The clickbait future of news and our crisis of consensus

It’s often hard to distinguish between what has come to be known as “clickbait”—which according to Dictionary.com is “a sensationalized headline or piece of text on the internet designed to entice people to follow a link to an article on another web page”—and simply a clever headline.

What irks me about true clickbait headlines is that the story often contradicts or fails to mention the claim made in the headline. Of course, if the entire story is merely fabricated or exaggerated in ways that obscure what is actually going on, that is a problem, too.

News organizations are no strangers to sensationalized headlines. In fact, the newspaper business invented an entire category for what is called clickbait, namely, tabloids. The often repeated adage that “if it bleeds, it leads” is reaffirmed on a daily basis.

(Tabloids are, of course, named after the tabloid format that many sensationalizing newspapers adopt. The most recognizable newspaper format is called broadsheet which is used by major daily papers around the world. For a very short explanation of newspaper sizes, you can click here.)
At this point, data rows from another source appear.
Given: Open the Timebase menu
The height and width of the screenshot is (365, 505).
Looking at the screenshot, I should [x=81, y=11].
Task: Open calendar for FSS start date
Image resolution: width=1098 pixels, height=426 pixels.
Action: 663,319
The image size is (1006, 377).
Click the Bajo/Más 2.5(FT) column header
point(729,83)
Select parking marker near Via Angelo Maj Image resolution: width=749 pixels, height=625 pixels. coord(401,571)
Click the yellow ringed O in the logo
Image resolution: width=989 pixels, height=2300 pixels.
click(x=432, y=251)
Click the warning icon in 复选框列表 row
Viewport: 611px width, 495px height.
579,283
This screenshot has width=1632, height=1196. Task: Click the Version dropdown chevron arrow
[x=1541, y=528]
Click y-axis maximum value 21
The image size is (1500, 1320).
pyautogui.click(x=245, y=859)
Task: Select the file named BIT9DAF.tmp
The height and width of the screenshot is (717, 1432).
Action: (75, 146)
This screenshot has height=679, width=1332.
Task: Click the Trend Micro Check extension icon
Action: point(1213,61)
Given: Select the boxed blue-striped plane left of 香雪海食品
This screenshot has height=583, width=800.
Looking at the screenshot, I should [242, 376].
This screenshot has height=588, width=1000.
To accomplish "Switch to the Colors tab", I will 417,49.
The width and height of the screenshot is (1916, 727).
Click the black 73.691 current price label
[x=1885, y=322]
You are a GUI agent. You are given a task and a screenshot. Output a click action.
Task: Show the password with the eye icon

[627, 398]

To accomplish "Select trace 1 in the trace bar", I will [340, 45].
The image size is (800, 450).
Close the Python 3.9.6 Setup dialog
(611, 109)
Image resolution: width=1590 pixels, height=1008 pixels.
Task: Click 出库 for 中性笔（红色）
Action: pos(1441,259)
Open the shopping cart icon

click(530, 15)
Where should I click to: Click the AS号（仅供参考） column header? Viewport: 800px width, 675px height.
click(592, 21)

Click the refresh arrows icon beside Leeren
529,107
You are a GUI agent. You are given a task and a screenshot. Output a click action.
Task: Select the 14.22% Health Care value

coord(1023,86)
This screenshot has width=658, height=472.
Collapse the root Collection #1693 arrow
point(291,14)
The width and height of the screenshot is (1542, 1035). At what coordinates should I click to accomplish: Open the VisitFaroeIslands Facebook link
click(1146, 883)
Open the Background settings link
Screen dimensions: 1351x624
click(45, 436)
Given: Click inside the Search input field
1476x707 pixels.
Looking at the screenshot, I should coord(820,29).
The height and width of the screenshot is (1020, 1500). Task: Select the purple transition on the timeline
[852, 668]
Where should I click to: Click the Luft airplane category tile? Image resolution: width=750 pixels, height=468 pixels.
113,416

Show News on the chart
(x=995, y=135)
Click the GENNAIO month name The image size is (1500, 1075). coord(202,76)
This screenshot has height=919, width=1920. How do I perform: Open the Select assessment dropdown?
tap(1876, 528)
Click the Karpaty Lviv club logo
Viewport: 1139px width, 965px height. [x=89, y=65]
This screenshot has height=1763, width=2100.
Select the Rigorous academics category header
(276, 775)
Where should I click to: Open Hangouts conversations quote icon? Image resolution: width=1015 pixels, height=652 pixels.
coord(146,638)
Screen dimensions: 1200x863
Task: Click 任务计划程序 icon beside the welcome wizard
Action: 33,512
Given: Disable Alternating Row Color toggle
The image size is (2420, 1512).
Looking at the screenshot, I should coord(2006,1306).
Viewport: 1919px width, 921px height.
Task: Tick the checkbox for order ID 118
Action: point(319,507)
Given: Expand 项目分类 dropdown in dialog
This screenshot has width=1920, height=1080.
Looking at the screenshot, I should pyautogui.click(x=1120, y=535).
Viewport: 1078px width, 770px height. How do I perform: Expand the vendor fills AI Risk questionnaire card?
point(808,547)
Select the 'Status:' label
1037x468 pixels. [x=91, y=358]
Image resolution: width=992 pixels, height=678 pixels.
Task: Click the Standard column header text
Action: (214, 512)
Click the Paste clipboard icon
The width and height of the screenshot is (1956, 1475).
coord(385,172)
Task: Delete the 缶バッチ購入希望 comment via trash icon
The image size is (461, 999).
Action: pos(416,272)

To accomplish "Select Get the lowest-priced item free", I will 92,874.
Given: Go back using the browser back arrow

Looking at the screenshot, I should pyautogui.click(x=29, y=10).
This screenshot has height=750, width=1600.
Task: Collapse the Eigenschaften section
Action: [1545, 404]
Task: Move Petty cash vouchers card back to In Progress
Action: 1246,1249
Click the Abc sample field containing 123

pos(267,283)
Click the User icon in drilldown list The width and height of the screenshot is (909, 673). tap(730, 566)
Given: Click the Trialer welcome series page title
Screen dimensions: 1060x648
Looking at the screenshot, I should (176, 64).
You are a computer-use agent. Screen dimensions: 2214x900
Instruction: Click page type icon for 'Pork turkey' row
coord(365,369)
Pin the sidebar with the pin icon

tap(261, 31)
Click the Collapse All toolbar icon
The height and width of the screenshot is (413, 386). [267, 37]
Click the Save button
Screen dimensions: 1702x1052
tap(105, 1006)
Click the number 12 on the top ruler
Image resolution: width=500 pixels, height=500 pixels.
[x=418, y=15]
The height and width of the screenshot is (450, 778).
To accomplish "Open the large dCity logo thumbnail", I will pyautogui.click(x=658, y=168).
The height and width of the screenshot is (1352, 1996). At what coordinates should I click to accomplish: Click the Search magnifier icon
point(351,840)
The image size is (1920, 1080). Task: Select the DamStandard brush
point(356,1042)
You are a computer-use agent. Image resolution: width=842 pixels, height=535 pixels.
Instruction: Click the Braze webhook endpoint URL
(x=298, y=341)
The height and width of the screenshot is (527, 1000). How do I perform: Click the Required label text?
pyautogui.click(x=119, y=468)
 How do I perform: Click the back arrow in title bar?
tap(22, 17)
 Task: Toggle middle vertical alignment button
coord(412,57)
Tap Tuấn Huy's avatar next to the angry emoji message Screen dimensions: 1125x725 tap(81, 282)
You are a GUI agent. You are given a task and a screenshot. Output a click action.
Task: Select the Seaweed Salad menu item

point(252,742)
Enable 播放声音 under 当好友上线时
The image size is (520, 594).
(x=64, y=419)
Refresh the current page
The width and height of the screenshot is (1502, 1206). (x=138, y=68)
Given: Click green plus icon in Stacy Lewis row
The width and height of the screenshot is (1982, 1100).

Now, adult readers should generally be left to sort things out for themselves. They can learn to trust and mistrust news sources from experience and weigh the headlines and information provided accordingly. I know many people are very concerned about the kind of fantasies offered on the Internet that lead otherwise sane people to disconnect from any shared reality and even resort to violence. That is certainly a problem, and it requires an entire book to explain and respond to. I don’t plan to deal with it here.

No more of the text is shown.